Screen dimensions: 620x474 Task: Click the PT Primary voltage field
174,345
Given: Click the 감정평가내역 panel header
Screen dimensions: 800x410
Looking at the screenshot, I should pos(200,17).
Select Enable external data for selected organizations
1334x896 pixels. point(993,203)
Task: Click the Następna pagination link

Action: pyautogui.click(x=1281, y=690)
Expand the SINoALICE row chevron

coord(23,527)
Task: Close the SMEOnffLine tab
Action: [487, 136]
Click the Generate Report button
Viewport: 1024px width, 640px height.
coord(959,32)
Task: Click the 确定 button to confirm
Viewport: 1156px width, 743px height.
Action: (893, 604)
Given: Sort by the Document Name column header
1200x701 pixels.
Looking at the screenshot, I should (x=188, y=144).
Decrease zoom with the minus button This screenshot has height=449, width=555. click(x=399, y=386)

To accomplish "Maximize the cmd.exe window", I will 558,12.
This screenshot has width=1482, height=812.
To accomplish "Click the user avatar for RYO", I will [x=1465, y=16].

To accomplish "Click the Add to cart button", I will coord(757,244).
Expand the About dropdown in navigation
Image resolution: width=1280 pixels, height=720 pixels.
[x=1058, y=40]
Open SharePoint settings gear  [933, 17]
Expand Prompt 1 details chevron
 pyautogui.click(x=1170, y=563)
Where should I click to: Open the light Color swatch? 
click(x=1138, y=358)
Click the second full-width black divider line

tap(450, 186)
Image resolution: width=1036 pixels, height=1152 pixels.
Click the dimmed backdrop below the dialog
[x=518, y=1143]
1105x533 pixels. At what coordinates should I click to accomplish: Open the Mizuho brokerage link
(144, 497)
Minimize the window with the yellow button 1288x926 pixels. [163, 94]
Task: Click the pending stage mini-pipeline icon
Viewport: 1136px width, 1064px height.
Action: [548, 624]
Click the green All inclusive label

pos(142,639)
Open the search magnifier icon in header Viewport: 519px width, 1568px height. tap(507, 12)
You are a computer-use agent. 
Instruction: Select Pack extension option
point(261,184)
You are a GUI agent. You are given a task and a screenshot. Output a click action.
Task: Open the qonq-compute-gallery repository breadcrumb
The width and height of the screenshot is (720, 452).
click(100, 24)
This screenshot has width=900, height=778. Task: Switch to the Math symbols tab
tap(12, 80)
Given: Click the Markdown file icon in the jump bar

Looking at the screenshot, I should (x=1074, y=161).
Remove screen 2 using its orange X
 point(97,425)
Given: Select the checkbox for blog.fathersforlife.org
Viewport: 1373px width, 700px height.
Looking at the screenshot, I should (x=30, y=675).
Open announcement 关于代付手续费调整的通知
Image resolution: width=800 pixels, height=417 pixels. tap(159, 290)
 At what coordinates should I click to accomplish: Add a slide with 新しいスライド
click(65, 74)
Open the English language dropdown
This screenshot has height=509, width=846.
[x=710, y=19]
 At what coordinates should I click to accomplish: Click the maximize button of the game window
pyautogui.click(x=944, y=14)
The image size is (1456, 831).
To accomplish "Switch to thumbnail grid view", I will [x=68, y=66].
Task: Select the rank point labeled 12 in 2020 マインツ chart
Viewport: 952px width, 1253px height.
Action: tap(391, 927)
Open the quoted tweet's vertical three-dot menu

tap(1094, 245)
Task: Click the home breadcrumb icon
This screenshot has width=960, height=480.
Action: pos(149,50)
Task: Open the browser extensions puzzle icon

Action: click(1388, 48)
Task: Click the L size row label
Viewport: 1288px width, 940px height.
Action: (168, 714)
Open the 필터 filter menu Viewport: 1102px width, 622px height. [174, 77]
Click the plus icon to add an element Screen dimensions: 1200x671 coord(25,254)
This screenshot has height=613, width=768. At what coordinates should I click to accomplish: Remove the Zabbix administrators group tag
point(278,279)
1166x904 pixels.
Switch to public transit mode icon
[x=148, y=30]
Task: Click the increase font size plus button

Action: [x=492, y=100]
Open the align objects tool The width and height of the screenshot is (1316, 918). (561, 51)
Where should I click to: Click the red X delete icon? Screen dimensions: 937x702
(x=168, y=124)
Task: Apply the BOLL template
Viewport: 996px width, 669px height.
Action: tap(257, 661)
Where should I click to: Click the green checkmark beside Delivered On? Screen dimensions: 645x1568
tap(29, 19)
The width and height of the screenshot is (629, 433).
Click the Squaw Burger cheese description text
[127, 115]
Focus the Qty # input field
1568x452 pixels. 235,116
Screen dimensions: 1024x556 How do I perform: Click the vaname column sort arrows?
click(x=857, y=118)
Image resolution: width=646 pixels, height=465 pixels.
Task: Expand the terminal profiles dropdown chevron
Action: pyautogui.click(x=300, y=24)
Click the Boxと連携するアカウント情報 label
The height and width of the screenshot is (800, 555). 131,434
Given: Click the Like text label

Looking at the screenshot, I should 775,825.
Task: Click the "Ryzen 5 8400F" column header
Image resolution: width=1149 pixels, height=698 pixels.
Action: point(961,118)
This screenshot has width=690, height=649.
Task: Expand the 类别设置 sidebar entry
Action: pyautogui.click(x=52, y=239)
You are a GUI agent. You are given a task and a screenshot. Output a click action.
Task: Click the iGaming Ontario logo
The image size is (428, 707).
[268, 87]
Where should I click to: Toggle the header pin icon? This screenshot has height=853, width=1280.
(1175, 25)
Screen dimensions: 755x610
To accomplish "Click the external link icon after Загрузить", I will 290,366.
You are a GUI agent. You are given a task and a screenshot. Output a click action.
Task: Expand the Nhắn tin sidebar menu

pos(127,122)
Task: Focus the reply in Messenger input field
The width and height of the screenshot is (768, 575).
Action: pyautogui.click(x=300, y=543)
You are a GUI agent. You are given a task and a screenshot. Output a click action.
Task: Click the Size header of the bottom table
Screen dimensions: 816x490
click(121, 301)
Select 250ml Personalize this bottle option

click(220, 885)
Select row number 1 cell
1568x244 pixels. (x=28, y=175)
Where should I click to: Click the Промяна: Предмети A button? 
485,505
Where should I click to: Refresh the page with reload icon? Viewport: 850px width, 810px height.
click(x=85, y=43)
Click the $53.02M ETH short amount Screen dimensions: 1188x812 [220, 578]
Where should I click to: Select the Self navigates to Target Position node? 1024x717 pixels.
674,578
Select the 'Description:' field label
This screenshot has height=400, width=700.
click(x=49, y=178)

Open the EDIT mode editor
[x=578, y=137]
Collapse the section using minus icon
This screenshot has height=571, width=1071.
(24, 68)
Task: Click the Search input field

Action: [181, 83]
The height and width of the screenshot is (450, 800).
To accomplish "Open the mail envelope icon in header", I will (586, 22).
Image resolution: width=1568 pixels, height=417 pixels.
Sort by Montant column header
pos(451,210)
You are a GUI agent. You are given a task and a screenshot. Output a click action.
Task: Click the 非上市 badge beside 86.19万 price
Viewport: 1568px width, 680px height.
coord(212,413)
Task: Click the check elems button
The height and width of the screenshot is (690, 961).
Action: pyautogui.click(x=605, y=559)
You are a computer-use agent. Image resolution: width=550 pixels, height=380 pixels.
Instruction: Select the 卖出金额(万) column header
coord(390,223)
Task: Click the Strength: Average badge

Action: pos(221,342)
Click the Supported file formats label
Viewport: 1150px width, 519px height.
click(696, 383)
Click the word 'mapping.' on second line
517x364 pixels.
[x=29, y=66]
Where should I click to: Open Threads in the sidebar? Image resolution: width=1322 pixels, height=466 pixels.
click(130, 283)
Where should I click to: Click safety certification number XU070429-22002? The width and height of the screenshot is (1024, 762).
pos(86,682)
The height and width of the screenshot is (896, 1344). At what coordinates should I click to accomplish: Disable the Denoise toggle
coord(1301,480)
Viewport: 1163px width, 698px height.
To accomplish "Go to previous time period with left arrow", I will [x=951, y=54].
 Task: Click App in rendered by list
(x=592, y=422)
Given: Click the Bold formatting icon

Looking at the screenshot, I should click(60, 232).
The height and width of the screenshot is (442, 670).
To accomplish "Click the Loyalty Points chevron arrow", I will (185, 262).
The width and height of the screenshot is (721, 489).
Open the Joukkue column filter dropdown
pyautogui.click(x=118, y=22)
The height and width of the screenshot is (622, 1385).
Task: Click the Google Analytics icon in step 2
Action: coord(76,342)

--- Problem requirements ---
The response must hold only the lines above from the line with "Remove screen 2 using its orange X" through the line with "Task: Select the", each copied exactly, both ends kept.

--- Task response ---
Remove screen 2 using its orange X
 point(97,425)
Given: Select the checkbox for blog.fathersforlife.org
Viewport: 1373px width, 700px height.
Looking at the screenshot, I should (x=30, y=675).
Open announcement 关于代付手续费调整的通知
Image resolution: width=800 pixels, height=417 pixels. tap(159, 290)
 At what coordinates should I click to accomplish: Add a slide with 新しいスライド
click(65, 74)
Open the English language dropdown
This screenshot has height=509, width=846.
[x=710, y=19]
 At what coordinates should I click to accomplish: Click the maximize button of the game window
pyautogui.click(x=944, y=14)
The image size is (1456, 831).
To accomplish "Switch to thumbnail grid view", I will [x=68, y=66].
Task: Select the rank point labeled 12 in 2020 マインツ chart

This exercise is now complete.